= SOURCE EXCERPT =

____________________

# SOH CAH TOA

## What is SOH CAH TOA?

This phrase is your most valuable tool when solving trig problems with right-angled triangles. It summarises these three relationships:

$\sin(\theta)=\frac{\text{opposite}}{\text{hypotenuse}}$
$\cos(\theta)=\frac{\text{adjacent}}{\text{hypotenuse}}$
$\tan(\theta)=\frac{\text{opposite}}{\text{adjacent}}$

Where "opposite", "hypotenuse" and "adjacent" refer to side lengths relative to $$\theta$$. Adjacent means "next to", and the hypotenuse is the longest side.

SOH CAH TOA comes from abbreviating Sin, Cos, Tan, Opposite, Adjacent and Hypotenuse; then arranging them like so: $\text{SOH}\Rightarrow\sin(\theta)=\frac{\text{opposite}}{\text{hypotenuse}}$ SOH CAH TOA helps in remembering these relations because the first letter is the trig function, equal to the second letter divided by the third. Each triplet is the same.

## When to use SOH CAH TOA

You would use these three equations in one of two situations involving right angled triangles:
- To find an angle given two side lengths.
- To find one side length given another length and one of the acute angles.

## SOH, CAH or TOA? Which to use

The trick is to look at the information you've been given or asked to find, there will always be (at least) three things. Look at where the angle is you've been given or asked to find and label the opposite and adjacent sides relative to it. Which sides do you want to use? If it's the Opposite and Hypotenuse then you want to use SOH.

## Example 1: finding $$\theta$$

\begin{align} \tan(\theta)&=\frac{\text{opposite}}{\text{adjacent}} \\[8pt] \tan(\theta)&=\frac{5}{15} \\[8pt] \tan(\theta)&=\frac{1}{3} \\[8pt] \theta&=\tan^{-1}\left(\frac{1}{3}\right) \\[8pt] \theta&=19.471^o \hspace{14pt}\text{[3 d.p.]} \end{align}

## Example 2: finding side length

\begin{align} \sin(\theta)&=\frac{\text{opposite}}{\text{hypotenuse}} \\[8pt] \sin(30)&=\frac{x}{4} \\[8pt] \frac{1}{2}&=\frac{x}{4} \\[10pt] 2&=x \end{align}

____________________

= INSTRUCTIONS FOR THE TASK =
Copy word for word the passage of the SOH CAH TOA explanation that starts at "## What is SOH" and ends at "the longest side.".

____________________

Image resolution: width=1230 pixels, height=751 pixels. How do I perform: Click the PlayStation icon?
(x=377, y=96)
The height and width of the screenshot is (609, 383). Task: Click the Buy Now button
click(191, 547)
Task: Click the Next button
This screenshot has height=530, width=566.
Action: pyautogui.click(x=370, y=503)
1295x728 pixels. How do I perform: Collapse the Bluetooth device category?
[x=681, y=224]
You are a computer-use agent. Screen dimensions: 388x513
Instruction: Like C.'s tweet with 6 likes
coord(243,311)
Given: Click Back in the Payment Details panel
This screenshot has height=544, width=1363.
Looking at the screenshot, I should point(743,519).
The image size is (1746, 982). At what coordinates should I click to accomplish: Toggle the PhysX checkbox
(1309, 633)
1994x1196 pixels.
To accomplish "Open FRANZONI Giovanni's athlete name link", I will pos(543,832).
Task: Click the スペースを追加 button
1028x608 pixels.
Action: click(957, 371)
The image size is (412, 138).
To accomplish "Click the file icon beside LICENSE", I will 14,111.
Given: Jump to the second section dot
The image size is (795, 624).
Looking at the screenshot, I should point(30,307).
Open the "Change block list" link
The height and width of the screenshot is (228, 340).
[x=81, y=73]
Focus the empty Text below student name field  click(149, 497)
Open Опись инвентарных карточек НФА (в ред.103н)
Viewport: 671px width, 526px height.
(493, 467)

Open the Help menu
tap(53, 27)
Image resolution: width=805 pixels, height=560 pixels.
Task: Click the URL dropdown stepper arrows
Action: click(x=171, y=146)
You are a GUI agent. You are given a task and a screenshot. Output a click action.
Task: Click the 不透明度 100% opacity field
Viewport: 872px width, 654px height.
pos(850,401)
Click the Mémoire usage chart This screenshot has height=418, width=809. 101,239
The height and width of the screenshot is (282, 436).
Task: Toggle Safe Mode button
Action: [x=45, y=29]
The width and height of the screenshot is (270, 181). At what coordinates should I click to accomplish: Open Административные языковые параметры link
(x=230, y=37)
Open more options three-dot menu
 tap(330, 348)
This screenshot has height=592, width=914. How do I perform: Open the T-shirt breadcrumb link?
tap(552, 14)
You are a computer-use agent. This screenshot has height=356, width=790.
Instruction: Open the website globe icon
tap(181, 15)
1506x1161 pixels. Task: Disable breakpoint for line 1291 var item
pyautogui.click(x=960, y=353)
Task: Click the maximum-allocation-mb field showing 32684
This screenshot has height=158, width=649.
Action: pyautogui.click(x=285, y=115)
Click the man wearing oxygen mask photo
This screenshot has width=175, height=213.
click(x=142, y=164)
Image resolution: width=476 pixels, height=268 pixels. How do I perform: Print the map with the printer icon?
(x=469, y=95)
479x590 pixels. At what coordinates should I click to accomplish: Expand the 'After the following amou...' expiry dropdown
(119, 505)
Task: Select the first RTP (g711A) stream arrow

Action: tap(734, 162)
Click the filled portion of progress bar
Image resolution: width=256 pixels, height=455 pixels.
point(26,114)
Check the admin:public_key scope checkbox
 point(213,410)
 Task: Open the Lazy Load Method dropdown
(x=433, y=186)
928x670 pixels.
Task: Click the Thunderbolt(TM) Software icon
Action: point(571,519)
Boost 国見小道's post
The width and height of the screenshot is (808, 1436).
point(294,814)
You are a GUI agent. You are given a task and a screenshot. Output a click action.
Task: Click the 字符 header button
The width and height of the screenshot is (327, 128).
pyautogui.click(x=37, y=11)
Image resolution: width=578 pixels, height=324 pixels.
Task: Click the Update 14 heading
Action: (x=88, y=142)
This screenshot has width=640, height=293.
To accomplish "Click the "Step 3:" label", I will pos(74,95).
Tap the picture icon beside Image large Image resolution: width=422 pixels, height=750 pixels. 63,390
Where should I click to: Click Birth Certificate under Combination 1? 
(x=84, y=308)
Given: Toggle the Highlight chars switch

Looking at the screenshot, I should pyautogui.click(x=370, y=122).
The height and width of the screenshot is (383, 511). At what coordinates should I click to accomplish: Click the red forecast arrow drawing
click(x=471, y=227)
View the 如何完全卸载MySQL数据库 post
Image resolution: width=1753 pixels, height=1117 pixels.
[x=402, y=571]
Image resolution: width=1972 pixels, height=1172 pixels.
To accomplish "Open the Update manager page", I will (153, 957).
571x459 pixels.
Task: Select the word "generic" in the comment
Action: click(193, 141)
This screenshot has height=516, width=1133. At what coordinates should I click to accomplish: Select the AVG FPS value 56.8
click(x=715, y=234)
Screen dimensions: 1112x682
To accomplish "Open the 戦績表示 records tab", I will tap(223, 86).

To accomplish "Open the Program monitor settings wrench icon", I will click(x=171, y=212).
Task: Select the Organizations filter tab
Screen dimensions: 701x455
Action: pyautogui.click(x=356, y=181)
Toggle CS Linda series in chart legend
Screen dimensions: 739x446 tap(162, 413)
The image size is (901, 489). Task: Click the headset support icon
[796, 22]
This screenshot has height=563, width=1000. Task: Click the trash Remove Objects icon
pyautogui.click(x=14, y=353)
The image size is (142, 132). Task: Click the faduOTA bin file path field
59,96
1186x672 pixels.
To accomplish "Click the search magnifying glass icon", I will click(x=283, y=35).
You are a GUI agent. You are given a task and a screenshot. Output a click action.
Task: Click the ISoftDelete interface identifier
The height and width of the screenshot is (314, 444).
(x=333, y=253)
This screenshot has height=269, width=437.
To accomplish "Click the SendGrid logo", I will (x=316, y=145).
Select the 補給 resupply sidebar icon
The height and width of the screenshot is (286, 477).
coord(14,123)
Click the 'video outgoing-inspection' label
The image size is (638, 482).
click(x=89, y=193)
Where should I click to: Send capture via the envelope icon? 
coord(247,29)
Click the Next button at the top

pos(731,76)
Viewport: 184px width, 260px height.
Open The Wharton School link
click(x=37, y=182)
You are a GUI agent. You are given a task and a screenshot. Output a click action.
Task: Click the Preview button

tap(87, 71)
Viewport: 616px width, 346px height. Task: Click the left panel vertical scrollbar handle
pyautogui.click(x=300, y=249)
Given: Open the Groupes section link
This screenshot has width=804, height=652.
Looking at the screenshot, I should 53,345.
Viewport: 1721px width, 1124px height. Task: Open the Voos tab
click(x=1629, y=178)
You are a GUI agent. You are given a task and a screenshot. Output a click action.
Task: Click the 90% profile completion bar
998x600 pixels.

____________________

= TASK OUTPUT =
## What is SOH CAH TOA?

This phrase is your most valuable tool when solving trig problems with right-angled triangles. It summarises these three relationships:

$\sin(\theta)=\frac{\text{opposite}}{\text{hypotenuse}}$
$\cos(\theta)=\frac{\text{adjacent}}{\text{hypotenuse}}$
$\tan(\theta)=\frac{\text{opposite}}{\text{adjacent}}$

Where "opposite", "hypotenuse" and "adjacent" refer to side lengths relative to $$\theta$$. Adjacent means "next to", and the hypotenuse is the longest side.